La question du Luxembourg, que l'on s'était plu à considérer comme définitivement résolue en 1839, après de si laborieuses négociations, fut donc posée de nouveau en 1867 dans les circonstances les plus menaçantes ; elle reçut une solution inattendue. Conservé à la maison d'Orange, le grand-duché, allié de l'Allemagne sous le rapport douanier, n'est pas sans analogie avec quelques anciens cantons suisses. Par suite du démantèlement de sa célèbre forteresse, il forme comme un terrain vague, déclaré neutre, entre l'empire allemand et la France. L'exploitation des chemins de fer luxembourgeois par le gouvernement allemand, en vertu de la convention du 11 juin 1872, est encore venue ajouter à la bizarrerie de la situation.

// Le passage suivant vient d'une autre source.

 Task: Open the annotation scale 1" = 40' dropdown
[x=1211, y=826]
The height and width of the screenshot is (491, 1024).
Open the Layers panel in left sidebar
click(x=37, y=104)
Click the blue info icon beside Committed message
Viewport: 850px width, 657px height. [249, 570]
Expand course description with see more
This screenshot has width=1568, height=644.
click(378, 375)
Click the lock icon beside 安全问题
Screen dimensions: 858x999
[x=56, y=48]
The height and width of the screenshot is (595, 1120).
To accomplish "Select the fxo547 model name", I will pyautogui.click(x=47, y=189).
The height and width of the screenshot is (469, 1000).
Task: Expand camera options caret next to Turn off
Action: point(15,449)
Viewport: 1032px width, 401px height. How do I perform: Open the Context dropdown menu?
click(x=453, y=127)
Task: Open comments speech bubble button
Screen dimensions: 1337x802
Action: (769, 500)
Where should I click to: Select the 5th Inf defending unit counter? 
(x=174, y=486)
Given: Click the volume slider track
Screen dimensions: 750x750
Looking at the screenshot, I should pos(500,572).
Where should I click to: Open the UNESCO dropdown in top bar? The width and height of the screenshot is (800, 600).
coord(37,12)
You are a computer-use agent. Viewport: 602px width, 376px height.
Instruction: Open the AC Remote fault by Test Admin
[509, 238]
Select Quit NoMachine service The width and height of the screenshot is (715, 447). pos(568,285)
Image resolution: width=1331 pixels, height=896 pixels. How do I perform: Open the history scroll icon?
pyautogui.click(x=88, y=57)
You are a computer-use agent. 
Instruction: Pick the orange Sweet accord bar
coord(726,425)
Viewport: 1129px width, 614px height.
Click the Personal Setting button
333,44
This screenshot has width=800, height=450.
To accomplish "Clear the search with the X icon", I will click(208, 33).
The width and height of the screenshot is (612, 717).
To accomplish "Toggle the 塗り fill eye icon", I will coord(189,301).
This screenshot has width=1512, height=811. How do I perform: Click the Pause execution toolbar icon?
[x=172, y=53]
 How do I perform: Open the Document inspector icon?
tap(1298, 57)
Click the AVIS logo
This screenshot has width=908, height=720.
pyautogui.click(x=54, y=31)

Presque toutes les questions territoriales discutées à la (page 239) Conférence de Londres se rattachaient au système défensif de l'Allemagne contre la France ; ce système a aujourd'hui changé de face. Luxembourg, Maestricht, les forteresses de la Barrière, les forteresses construites ou reconstruites en partie avec la rançon française de 1815, ont disparu ; le diplomate qui étudie ces négociations doit, par un effort d'esprit, se rendre compte de l'objet souvent secret qu’on avait en vue.
L'article 7 du traité général du 19 avril 1839 se borne à déclarer que la Belgique formera un Etat indépendant et perpétuellement neutre ; l'article 1 du traité spécial de la même date place cette neutralité sous la garantie des grandes puissances.
La neutralité est donc proclamée en principe, mais il n'est dit nulle part quelles en sont les conséquences, quels sont les devoirs des garants, quels sont les droits de la Belgique à leur égard.
La guerre étant devenue inévitable entre la France et la Prusse, le duc de Gramont déclara par écrit, le 16 juillet 1870, que « le gouvernement de l'empereur des Français était résolu à respecter la neutralité du territoire belge sous la condition qu'elle serait respectée par la Prusse et ses alliés. »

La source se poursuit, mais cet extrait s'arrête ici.